Your task: The entries below are to be repeated verbatim, in full.
(The data Opens)
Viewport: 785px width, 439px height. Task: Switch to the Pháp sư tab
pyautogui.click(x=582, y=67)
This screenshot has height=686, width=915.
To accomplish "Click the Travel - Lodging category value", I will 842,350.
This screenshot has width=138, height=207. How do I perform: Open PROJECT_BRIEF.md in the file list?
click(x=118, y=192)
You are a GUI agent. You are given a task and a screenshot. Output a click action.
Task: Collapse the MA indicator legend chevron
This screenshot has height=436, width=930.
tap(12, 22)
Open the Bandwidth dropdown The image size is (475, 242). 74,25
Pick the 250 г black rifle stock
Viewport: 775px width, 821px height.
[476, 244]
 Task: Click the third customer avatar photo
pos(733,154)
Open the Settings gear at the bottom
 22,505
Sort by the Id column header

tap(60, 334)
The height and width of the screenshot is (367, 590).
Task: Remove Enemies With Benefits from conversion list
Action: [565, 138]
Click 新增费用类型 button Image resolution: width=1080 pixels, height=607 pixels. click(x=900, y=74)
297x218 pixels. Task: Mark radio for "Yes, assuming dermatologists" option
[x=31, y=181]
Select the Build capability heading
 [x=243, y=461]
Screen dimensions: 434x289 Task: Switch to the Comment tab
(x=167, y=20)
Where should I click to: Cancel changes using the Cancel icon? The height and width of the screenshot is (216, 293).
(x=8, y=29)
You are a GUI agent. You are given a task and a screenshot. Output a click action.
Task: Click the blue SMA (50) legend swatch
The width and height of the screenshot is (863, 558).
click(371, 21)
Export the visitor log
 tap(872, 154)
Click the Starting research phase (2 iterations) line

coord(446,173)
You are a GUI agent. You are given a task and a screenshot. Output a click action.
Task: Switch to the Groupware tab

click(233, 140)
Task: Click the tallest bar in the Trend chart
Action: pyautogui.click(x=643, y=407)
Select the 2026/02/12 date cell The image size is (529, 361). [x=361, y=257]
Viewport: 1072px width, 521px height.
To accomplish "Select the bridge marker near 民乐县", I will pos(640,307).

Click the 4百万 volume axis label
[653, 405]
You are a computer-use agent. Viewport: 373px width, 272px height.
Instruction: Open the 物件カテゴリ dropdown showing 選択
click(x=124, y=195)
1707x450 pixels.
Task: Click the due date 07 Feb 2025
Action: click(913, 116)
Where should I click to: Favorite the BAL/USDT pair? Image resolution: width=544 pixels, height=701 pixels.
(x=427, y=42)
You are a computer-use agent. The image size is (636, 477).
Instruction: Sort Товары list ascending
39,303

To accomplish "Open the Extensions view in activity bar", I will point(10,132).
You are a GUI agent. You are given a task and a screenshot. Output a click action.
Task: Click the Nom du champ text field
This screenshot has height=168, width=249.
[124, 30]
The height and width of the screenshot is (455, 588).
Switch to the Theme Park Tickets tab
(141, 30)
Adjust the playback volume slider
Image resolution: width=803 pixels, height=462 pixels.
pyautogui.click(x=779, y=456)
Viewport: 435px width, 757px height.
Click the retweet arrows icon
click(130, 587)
(The data Closes)
Result of this exercise:
Viewport: 785px width, 439px height. Task: Switch to the Pháp sư tab
pyautogui.click(x=582, y=67)
This screenshot has height=686, width=915.
To accomplish "Click the Travel - Lodging category value", I will 842,350.
This screenshot has width=138, height=207. How do I perform: Open PROJECT_BRIEF.md in the file list?
click(x=118, y=192)
You are a GUI agent. You are given a task and a screenshot. Output a click action.
Task: Collapse the MA indicator legend chevron
This screenshot has height=436, width=930.
tap(12, 22)
Open the Bandwidth dropdown The image size is (475, 242). 74,25
Pick the 250 г black rifle stock
Viewport: 775px width, 821px height.
[476, 244]
 Task: Click the third customer avatar photo
pos(733,154)
Open the Settings gear at the bottom
 22,505
Sort by the Id column header

tap(60, 334)
The height and width of the screenshot is (367, 590).
Task: Remove Enemies With Benefits from conversion list
Action: [565, 138]
Click 新增费用类型 button Image resolution: width=1080 pixels, height=607 pixels. click(x=900, y=74)
297x218 pixels. Task: Mark radio for "Yes, assuming dermatologists" option
[x=31, y=181]
Select the Build capability heading
 [x=243, y=461]
Screen dimensions: 434x289 Task: Switch to the Comment tab
(x=167, y=20)
Where should I click to: Cancel changes using the Cancel icon? The height and width of the screenshot is (216, 293).
(x=8, y=29)
You are a GUI agent. You are given a task and a screenshot. Output a click action.
Task: Click the blue SMA (50) legend swatch
The width and height of the screenshot is (863, 558).
click(371, 21)
Export the visitor log
 tap(872, 154)
Click the Starting research phase (2 iterations) line

coord(446,173)
You are a GUI agent. You are given a task and a screenshot. Output a click action.
Task: Switch to the Groupware tab

click(233, 140)
Task: Click the tallest bar in the Trend chart
Action: pyautogui.click(x=643, y=407)
Select the 2026/02/12 date cell The image size is (529, 361). [x=361, y=257]
Viewport: 1072px width, 521px height.
To accomplish "Select the bridge marker near 民乐县", I will pos(640,307).

Click the 4百万 volume axis label
[653, 405]
You are a computer-use agent. Viewport: 373px width, 272px height.
Instruction: Open the 物件カテゴリ dropdown showing 選択
click(x=124, y=195)
1707x450 pixels.
Task: Click the due date 07 Feb 2025
Action: click(913, 116)
Where should I click to: Favorite the BAL/USDT pair? Image resolution: width=544 pixels, height=701 pixels.
(x=427, y=42)
You are a computer-use agent. The image size is (636, 477).
Instruction: Sort Товары list ascending
39,303

To accomplish "Open the Extensions view in activity bar", I will point(10,132).
You are a GUI agent. You are given a task and a screenshot. Output a click action.
Task: Click the Nom du champ text field
This screenshot has height=168, width=249.
[124, 30]
The height and width of the screenshot is (455, 588).
Switch to the Theme Park Tickets tab
(141, 30)
Adjust the playback volume slider
Image resolution: width=803 pixels, height=462 pixels.
pyautogui.click(x=779, y=456)
Viewport: 435px width, 757px height.
Click the retweet arrows icon
click(130, 587)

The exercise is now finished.